Dos cuerpos pero una sola mente. Elliot era el seductor y tenía don de gentes y a Beverly le caracterizaba ser apocado y reservado. Ambos lo compartían todo: trabajo, privacidad y conquistas amorosas (las que atraía Elliot).

La fina y débil barrera que les podía separar de la normalidad y la locura se quebraba con una de sus pacientes, una actriz de cine (Geneviève Bujold) de la que Beverly quedaba prendado. Sin quererlo, los dos habían iniciado un viaje a la angustia, a la locura, a las drogas y a la autodestrucción. Inseparables contenía una atmósfera morbosa y enfermiza en lo físico, lo psíquico y lo sexual que, aún sin mostrar escenas gráficas o escabrosas, recorría la espina dorsal de su historia. Le bastaba con mostrar una aterradora colección de afilado instrumental quirúrgico para «mujeres mutantes» o unos uniformes color rojo sangre.

La experiencia se hacía todavía más desconcertante con la elegante y sofisticada música de Howard Shore (que luego ganaría tres premios Óscar por las bandas sonoras de la trilogía El señor de los anillos de Peter Jackson), más próxima al melodrama que a su enfermizo relato.
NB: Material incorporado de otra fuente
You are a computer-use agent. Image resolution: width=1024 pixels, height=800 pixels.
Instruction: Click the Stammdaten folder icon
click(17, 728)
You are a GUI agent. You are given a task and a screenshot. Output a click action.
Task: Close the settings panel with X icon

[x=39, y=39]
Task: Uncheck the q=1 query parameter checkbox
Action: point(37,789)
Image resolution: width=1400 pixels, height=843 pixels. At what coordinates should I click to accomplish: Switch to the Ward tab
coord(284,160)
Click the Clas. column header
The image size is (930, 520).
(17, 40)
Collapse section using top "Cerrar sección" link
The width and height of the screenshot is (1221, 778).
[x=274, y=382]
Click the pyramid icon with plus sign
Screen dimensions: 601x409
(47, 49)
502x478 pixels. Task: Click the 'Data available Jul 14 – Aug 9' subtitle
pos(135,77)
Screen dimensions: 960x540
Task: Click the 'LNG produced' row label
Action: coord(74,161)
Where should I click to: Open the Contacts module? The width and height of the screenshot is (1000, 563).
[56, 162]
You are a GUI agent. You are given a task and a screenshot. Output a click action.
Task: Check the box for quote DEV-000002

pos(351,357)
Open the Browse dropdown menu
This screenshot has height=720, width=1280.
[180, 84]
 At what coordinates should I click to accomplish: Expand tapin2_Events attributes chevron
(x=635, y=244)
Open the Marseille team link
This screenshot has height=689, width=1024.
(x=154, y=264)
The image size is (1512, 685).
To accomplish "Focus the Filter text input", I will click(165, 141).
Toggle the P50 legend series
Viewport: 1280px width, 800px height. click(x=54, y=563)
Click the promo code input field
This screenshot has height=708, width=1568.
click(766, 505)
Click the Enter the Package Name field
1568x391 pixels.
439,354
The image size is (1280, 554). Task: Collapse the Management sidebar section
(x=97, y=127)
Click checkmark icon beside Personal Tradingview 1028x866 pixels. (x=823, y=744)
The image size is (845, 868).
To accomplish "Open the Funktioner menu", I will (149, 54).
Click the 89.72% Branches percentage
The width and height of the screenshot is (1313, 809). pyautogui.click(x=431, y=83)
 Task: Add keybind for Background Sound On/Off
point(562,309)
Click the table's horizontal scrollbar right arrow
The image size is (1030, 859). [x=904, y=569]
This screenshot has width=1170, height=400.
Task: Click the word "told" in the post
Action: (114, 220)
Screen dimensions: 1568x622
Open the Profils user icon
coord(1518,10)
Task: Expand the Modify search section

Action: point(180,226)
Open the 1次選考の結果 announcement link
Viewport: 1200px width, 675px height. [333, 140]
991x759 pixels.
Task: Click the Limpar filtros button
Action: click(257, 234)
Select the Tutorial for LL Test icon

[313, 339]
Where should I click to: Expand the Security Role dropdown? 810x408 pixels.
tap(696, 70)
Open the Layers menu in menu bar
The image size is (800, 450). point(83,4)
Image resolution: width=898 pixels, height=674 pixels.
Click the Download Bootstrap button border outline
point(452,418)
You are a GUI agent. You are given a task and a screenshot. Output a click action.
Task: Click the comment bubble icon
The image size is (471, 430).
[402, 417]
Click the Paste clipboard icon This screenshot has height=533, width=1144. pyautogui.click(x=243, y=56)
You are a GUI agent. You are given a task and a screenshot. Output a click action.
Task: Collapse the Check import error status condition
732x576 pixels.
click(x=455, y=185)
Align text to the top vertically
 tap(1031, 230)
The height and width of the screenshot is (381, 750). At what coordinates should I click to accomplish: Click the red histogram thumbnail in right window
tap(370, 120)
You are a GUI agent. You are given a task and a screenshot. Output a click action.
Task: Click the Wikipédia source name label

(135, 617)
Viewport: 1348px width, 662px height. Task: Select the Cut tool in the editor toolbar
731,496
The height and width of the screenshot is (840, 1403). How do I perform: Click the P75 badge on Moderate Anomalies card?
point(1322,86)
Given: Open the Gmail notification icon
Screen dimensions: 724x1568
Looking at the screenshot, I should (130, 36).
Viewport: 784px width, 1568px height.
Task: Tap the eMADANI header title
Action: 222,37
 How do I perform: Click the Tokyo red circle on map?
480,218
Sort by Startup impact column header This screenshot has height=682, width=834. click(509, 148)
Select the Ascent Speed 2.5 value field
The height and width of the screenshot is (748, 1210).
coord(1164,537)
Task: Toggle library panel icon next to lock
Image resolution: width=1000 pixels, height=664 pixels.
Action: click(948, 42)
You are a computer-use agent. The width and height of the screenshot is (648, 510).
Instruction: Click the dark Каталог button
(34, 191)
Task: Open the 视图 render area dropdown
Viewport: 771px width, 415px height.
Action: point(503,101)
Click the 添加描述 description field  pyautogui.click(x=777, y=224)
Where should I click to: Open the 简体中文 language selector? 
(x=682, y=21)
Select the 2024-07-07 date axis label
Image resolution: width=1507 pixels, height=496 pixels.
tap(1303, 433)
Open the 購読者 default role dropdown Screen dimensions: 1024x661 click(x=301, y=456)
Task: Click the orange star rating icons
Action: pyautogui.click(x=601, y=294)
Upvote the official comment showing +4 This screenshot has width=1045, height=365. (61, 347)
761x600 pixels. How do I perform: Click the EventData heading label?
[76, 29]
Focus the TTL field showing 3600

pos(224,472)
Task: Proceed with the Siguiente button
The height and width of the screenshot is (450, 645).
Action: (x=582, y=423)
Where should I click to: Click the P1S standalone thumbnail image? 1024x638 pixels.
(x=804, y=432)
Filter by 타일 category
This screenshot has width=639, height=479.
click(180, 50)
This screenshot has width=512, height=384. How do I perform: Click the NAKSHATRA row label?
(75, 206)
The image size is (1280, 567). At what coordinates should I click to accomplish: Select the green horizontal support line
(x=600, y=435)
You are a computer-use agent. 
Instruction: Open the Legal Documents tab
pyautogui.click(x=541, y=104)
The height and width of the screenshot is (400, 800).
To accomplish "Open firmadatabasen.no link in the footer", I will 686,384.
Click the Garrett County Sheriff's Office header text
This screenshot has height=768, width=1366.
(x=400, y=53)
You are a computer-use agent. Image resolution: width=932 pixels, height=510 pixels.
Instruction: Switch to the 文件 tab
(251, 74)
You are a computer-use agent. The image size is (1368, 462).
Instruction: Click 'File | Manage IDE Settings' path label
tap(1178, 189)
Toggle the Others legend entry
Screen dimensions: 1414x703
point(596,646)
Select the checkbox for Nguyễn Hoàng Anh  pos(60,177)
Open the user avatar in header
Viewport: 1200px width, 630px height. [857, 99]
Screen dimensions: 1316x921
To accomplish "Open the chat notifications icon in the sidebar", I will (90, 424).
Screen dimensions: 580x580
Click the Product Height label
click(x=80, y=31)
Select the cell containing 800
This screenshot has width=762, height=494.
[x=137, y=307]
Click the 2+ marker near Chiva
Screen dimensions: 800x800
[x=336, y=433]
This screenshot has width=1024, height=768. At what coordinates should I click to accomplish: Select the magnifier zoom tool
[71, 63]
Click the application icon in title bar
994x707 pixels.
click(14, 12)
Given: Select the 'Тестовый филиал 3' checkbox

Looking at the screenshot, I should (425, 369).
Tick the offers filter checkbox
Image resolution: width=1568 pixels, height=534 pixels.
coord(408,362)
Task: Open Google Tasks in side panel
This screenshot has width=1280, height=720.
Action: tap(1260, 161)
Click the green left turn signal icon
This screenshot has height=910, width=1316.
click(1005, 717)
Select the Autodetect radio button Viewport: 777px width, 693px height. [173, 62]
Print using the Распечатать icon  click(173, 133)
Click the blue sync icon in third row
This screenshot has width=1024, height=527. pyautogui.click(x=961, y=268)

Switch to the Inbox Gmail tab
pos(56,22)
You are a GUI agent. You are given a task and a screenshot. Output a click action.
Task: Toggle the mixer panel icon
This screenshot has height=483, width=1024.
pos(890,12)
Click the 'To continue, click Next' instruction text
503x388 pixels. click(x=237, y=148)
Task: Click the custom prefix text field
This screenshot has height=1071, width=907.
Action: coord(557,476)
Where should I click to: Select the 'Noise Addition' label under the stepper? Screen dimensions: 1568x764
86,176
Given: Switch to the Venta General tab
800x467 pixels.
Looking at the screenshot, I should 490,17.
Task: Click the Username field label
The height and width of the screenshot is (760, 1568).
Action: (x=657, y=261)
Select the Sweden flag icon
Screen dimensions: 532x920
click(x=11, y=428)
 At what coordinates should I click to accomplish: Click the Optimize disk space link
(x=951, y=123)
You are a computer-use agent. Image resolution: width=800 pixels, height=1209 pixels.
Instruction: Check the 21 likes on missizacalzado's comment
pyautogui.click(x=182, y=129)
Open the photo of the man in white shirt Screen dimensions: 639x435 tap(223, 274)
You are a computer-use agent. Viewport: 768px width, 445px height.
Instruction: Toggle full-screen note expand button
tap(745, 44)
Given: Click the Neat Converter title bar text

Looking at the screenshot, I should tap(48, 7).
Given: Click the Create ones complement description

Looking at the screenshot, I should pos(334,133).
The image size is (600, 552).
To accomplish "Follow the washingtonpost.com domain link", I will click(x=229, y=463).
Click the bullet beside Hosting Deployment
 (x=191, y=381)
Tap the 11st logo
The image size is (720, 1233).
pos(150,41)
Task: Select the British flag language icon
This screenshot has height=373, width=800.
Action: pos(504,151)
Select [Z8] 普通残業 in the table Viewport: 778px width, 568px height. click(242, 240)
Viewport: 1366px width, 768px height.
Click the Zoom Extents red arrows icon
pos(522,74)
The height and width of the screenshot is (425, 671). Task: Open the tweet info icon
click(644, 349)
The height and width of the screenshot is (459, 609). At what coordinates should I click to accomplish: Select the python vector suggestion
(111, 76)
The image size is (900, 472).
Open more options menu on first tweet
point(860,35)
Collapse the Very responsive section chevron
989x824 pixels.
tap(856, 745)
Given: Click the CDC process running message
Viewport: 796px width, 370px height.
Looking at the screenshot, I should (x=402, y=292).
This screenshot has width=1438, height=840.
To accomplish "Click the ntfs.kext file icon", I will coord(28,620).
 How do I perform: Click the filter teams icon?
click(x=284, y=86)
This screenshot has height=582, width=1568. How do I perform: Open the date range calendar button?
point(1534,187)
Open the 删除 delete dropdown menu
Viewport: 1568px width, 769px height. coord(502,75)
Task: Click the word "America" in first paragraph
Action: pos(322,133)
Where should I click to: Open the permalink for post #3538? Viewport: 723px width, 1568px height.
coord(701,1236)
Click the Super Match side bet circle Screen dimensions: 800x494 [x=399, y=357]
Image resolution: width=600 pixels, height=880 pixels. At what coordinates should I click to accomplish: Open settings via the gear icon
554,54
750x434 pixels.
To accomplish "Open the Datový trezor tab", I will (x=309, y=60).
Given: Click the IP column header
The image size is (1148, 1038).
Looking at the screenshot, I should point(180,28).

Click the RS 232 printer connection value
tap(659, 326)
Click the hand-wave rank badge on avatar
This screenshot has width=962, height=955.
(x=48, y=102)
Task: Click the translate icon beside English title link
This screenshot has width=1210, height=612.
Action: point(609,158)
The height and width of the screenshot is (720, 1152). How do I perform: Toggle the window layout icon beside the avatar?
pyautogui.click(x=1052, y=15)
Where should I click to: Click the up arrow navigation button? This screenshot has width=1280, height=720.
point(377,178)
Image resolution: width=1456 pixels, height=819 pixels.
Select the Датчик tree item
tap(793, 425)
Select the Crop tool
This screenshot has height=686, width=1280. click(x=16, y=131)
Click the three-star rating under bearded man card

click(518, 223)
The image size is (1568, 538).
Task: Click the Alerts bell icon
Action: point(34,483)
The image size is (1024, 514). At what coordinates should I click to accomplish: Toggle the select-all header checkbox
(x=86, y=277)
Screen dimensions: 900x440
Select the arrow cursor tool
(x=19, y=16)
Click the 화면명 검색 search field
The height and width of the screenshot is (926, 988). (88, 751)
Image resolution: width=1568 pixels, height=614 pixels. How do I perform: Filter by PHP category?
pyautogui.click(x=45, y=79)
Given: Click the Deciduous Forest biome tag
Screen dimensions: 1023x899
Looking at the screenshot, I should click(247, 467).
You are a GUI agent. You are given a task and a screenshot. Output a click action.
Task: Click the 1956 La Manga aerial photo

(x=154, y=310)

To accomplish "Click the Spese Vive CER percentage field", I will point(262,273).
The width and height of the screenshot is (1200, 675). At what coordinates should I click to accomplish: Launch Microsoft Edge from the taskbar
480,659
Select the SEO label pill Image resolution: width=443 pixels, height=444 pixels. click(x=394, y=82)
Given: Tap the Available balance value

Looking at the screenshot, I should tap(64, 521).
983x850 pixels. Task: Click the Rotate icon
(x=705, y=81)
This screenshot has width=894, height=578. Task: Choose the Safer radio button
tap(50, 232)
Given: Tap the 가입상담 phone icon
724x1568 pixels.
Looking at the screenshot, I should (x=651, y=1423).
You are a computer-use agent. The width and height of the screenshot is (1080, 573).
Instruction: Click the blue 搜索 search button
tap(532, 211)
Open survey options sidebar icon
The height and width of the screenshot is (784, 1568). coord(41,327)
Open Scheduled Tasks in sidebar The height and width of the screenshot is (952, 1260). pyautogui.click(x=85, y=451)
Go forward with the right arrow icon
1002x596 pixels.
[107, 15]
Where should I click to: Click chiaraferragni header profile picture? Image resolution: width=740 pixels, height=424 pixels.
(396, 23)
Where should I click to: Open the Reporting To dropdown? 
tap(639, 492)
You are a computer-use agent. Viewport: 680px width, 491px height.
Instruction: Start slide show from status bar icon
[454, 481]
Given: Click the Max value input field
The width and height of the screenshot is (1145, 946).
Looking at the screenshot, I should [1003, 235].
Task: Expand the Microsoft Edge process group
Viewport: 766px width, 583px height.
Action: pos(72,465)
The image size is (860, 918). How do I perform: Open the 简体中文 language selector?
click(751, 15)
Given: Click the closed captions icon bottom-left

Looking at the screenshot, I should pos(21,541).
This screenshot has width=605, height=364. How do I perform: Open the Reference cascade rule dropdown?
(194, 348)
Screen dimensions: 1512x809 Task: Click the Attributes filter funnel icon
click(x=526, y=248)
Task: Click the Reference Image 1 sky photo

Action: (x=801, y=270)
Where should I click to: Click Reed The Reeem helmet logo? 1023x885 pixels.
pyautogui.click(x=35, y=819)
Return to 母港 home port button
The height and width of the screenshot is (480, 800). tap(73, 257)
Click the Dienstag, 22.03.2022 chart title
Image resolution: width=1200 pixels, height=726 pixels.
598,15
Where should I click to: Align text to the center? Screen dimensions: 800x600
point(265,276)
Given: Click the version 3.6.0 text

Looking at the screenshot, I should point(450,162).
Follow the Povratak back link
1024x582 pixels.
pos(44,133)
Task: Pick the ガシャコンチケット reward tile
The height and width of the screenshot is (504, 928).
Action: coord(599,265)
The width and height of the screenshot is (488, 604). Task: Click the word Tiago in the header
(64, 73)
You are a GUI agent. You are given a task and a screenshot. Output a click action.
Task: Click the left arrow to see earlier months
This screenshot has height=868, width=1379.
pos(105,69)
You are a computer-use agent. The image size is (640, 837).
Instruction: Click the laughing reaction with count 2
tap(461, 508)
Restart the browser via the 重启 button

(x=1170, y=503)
Inseparables (Dead Ringers, 1988)

( ©Fox / Telefilm Canada )

Pocos años después Cronenberg dejaría ese cine de terror y fantástico que le había erigido en una de las grandes figuras renovadoras del género, y que incluso inspiró el término «Nueva carne» (la fusión de lo orgánico con la tecnología, de la que la sublime Videodrome, de 1983, es su máximo exponente). Y llegaron títulos, más aclamados por crítica y público en general, como Una historia de violencia (2005) o Promesas del Este (2007) y la muy reivindicable Un método peligroso (2011), todas junto a su nuevo actor fetiche, Viggo Mortensen.

Pero sigo recordando, y añorando, esa etapa «fantástica». Echo de menos a ese Cronenberg, y no estrena nada desde los fracasos de la difícil, y fallida, adaptación de Cosmópolis (2012) con Robert Pattinson, y sobre todo el de Maps to the Stars hace cuatro años. Pero al menos en el pasado Festival de Venecia, donde fue homenajeado, surgió de nuevo la luz. No nos ha dejado. Allí anunció, sin dar más datos, que está preparando una serie para Netflix.

¿Será el regreso del Cronenberg de los viejos tiempos? Los actuales, con el avance y la presencia tan cotidiana de dispositivos móviles e Internet, bien valdrían la personal e inimitable mirada del artista responsable de haber acuñado la etiqueta de «Nueva carne».